Солнце близилось к закату, оно уносило с собой жизнь Газему. Я сидел, ни о чем не думая. Мне казалось, что мое лицо окаменело. Когда налетел свежий вечерний ветерок, я понял, что его дуновения не доставляют мне ни капли удовольствия, хотя должны бы. Всю ночь я не мог уснуть. На глазах выступали слезы и тут же высыхали, не пролившись. Я не знал, что делать дальше. Вспоминая предсмертную агонию Газему и то, как постепенно затихало его истерзанное тело, я завидовал ему.
Глава 12
Наверное, мы шли несколько дней – точнее не скажу, – когда вдруг увидели перед собой двоих мужчин, взявших нас на прицел. Жестом они велели нам подойти ближе. Мы прошли между двумя шеренгами военных с автоматами «АК-47», пулеметами «G3» и гранатами на поясе. У них были странные, очень темные лица, будто присыпанные угольной пылью, и очень красные глаза. Они пристально рассматривали нас. В конце строя мы увидели тела четырех человек в военной форме, насквозь пропитанной кровью.
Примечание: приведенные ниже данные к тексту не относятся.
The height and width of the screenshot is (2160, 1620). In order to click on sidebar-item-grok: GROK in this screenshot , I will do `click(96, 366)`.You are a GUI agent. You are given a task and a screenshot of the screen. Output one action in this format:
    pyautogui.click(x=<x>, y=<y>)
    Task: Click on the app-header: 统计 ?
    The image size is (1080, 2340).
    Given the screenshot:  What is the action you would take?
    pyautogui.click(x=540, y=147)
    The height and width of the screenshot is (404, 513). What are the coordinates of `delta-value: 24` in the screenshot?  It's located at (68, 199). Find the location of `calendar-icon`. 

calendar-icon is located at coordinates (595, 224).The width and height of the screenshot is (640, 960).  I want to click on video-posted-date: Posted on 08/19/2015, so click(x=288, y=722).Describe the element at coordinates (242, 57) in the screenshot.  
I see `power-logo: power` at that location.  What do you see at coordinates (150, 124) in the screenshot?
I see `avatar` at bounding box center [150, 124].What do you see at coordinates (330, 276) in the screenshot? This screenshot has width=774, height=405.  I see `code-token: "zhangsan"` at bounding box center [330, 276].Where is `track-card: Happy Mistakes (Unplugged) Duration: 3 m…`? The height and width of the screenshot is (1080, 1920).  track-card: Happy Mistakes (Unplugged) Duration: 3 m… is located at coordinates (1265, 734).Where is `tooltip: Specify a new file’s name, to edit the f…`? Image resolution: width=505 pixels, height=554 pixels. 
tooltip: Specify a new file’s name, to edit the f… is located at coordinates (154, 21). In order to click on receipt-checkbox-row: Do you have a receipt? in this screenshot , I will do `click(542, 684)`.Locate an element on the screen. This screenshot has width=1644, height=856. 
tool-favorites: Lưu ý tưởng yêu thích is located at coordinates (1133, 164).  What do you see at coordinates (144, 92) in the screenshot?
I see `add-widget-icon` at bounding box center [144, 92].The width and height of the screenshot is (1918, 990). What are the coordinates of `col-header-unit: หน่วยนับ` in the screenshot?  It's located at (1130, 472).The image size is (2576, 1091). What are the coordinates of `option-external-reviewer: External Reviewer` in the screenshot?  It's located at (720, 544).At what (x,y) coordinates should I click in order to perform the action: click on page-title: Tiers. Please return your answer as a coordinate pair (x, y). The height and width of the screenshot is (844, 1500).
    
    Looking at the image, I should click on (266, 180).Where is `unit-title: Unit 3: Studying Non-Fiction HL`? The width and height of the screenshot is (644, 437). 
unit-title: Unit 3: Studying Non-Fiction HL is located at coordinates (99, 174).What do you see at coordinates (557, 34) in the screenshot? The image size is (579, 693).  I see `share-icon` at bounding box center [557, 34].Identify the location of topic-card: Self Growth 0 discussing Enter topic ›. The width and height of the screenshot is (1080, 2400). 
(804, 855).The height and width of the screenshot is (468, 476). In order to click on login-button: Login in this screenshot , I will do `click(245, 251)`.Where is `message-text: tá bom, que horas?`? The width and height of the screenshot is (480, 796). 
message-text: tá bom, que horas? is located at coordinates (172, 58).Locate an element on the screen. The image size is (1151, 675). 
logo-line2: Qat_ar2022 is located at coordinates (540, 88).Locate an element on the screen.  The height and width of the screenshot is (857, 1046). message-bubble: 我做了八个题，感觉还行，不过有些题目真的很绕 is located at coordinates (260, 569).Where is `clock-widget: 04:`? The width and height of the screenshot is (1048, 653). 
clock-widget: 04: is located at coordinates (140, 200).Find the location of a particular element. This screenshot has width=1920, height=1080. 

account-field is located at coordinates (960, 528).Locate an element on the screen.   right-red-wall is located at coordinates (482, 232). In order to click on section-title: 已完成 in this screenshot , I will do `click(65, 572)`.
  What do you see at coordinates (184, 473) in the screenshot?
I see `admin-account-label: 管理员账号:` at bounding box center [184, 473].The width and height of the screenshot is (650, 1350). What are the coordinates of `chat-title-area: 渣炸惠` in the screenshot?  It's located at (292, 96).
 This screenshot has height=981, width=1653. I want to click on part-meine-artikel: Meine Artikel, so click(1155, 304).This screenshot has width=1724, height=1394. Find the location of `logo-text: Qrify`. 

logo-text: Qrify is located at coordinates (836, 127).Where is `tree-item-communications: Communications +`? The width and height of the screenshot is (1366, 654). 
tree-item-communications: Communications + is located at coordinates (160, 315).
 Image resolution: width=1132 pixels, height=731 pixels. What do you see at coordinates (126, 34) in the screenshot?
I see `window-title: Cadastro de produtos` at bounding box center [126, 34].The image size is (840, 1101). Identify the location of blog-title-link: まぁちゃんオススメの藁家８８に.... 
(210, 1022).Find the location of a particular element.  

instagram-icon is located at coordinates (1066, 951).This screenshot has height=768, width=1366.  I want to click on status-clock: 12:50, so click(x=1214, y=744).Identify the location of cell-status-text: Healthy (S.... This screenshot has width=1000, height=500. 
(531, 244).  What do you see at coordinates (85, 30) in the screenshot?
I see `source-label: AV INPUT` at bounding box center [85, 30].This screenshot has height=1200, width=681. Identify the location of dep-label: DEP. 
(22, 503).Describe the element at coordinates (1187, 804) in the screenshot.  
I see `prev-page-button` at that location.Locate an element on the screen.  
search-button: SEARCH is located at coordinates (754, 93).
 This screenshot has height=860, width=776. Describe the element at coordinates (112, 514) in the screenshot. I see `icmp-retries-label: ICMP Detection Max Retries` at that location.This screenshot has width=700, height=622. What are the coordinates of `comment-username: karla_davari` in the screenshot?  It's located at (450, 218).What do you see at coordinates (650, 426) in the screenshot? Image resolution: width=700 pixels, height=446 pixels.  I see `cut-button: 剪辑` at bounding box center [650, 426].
Один из них лежал на животе, глаза его были широко раскрыты, но взгляд остановился. Часть внутренностей вывалилась наружу, на землю. Я отвернулся, но тут же наткнулся на раненого с проломленным черепом. В голове зияла дыра, там что-то пульсировало, он еще дышал. Мне стало дурно, тошнота подкатила к горлу, вокруг все поплыло. Один из солдат, что-то жевавший и с улыбкой наблюдавший за мной, отпил из бутыли с водой, а остаток воды выплеснул прямо мне в лицо.
– Ничего, привыкнешь. Со временем все привыкают, – сказал он.
Вдруг неподалеку раздались выстрелы. Солдаты засуетились и велели нам следовать за ними. Мы выбежали к реке, где покачивались на волнах алюминиевые моторные лодки. Здесь тоже были трупы – тела одиннадцати-тринадцатилетних мальчишек в армейских шортах, сваленные на берегу. Я и мои друзья старались не смотреть в ту сторону. Тем временем автоматные очереди приближались. Мы поспешно забрались в лодки, и тут из-за кустов кто-то бросил гранату. До воды она не долетела, а разорвалась раньше. Речка была стремительной, вода у порогов выше по течению бурлила. Из-за кустов выскочил человек в камуфляжных штанах и стал стрелять. Один из солдат, сидевший в моей лодке, открыл огонь и убил нападавшего. Мы двинулись вниз по реке, и военные высадили нас у одного из ее притоков. Конвойный проводил нас в Йеле, деревню, в которой стояли правительственные войска. Это селение считалось относительно большим – более десяти домов. И почти все они были заняты солдатами. Кусты вокруг деревни были вырублены, за исключением тех, что росли на пристани, где мы высадились. Как нам объяснили, это было сделано, чтобы неприятель не мог подкрасться незаметно.